I want to compare two bacterial genomes using SNP signature. The method uses one bacterial genome as reference and aligns the reads from other bacterial to the reference genome. After variant calling, I can see some regions from reference genome do not have SNPs with the reads, i.e., the histogram of SNP counts is zero, for example, on position 367390.
To validate the zero SNPs region, I run the coverage analysis using bedtools (genomecov), it looks that this region is not covered by reads, but I am not sure if this analysis is correct. The puzzle to me is that I have run multiple sample reads from different runs, the results are consistent, and the two genomes have similar sequences from sequence alignment. The positions are expected to have reads covered.
(The bam file was from bwa alignment of reference genome and reads using default options)
$ bedtools genomecov -ibam CR36.bam -d > output.txt
Sample entries of output.txt
NODE_1 367376 15
NODE_1 367377 13
NODE_1 367378 12
NODE_1 367379 2
NODE_1 367380 2
NODE_1 367381 2
NODE_1 367382 2
NODE_1 367383 0
NODE_1 367384 0
NODE_1 367385 0
NODE_1 367386 0
NODE_1 367387 0
NODE_1 367388 0
My question is: When we find some regions do not have SNP in VCF, how do we validate if these regions have reads covered during alignment?
Could you please shed some lights on my puzzle? Sorry for the long question. Thank you!

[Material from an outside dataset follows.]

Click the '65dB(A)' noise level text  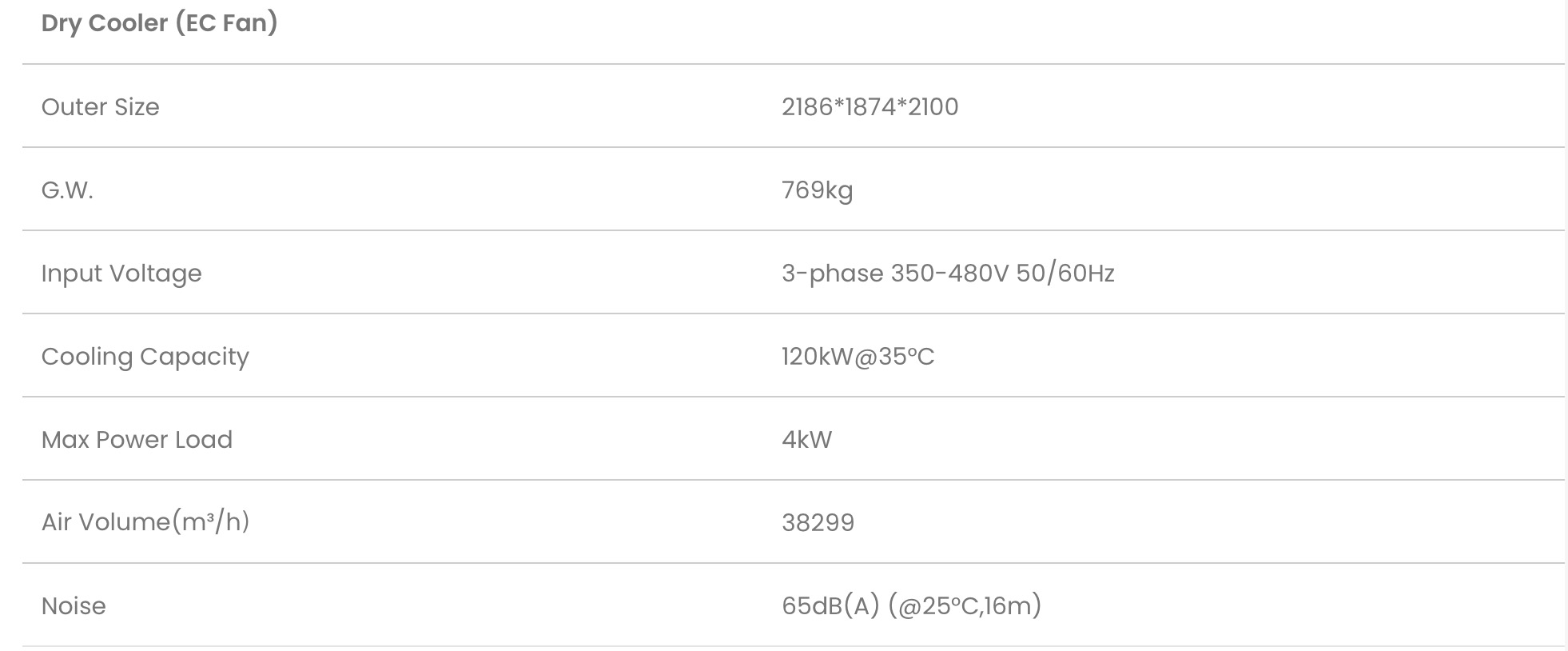pyautogui.click(x=830, y=606)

Perhaps the bases in this region are all N due to scaffolding? Alternatively, they may differ from the reference enough so that bwa can't map reads there. You did not specify whether you were using bwa-aln or bwa-mem, or the version, or command, or read length, or whether the reads were paired, or the platform, or average depth, or the library preparation, so it's difficult to speculate about why you have zero coverage in some locations; it's affected by all of those things.
Thank you!
The alignment used BWA with following commend:
The zero SNPs on some regions are possibly due to homologous recombination between the reference genome and the genome by the raw reads. The recombination is what I expected in my experiment and I wish to confirm this recombination by SNP calling. Because different sequencing runs have similar results of SNP calling, and two genomes are similar from alignment test of complete genomes, the possibility of non-coverage of the reads on this region is low. That is my puzzle. Probably the commends in BWA alignment or bedtools coverage analysis of alignment are incorrect?

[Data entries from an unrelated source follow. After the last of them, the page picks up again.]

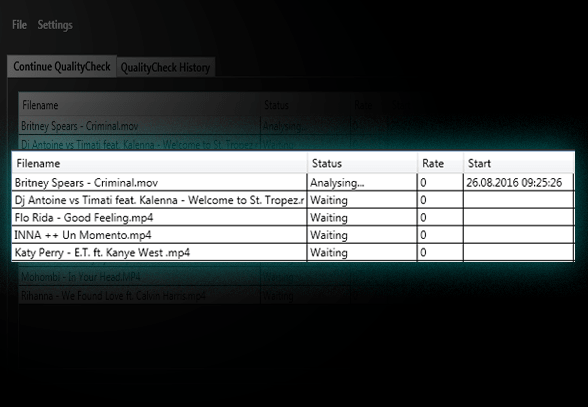The image size is (588, 407).
Task: Select Britney Spears - Criminal.mov row
Action: click(293, 183)
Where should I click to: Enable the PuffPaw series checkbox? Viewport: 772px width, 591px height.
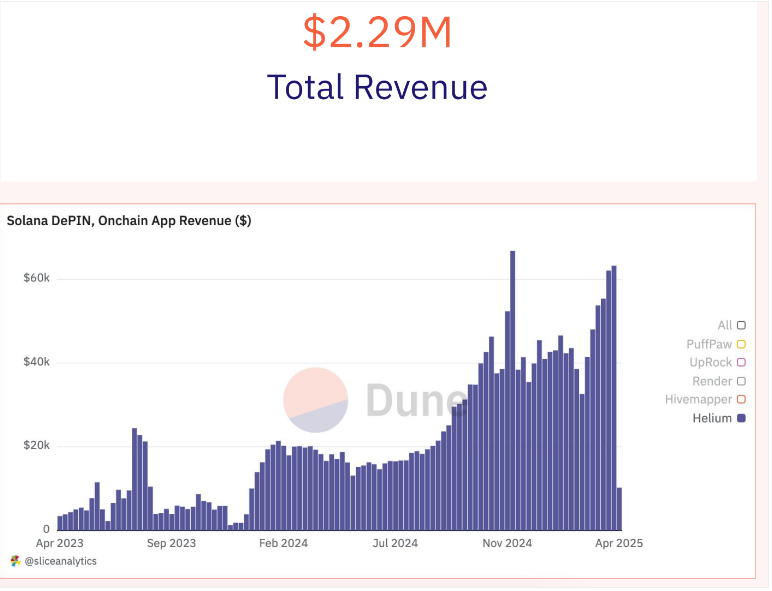click(741, 344)
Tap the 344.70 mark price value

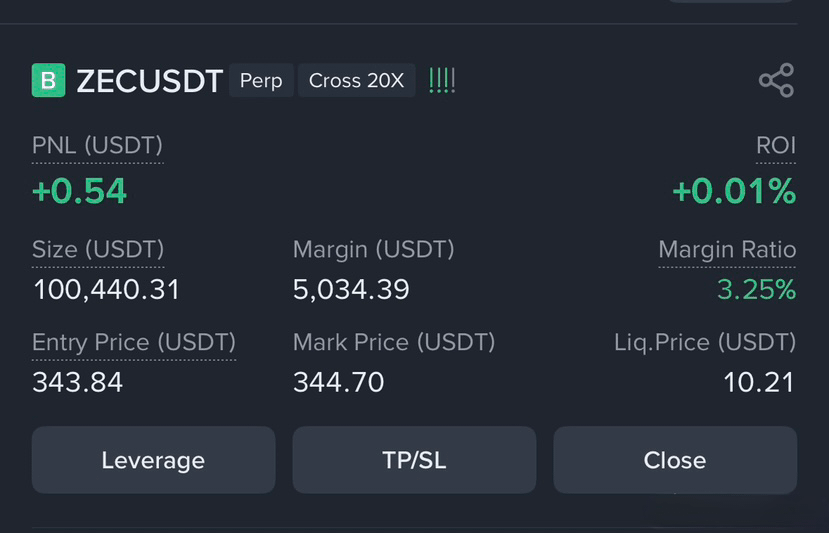tap(338, 382)
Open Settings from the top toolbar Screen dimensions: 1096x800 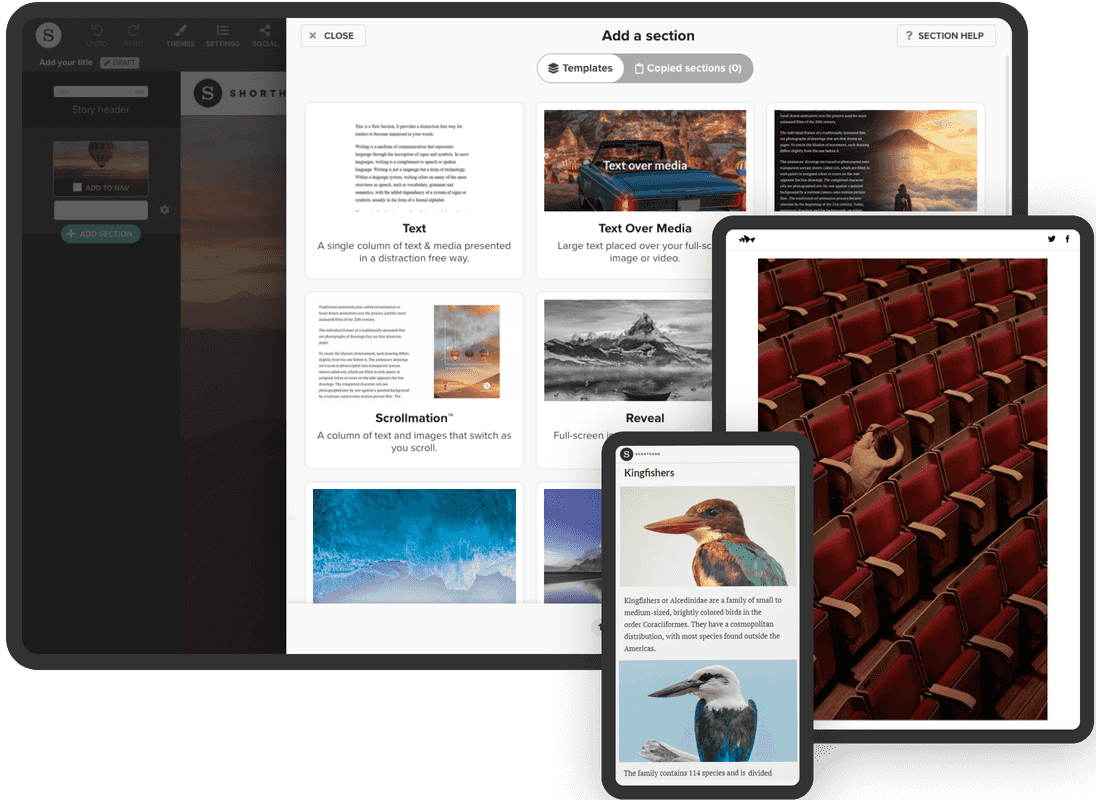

You can always view the aligned files in IGV to ensure reads if you only have a few specific regions to check. But yes, it appears those regions don't have reads. If you still have sample remaining, you can try Sanger sequencing the region, though again, this is really only reasonable for a handful of regions.
@Brian Bushnell's suggestion that the two genomes might be too different to align properly is also a very real possibility.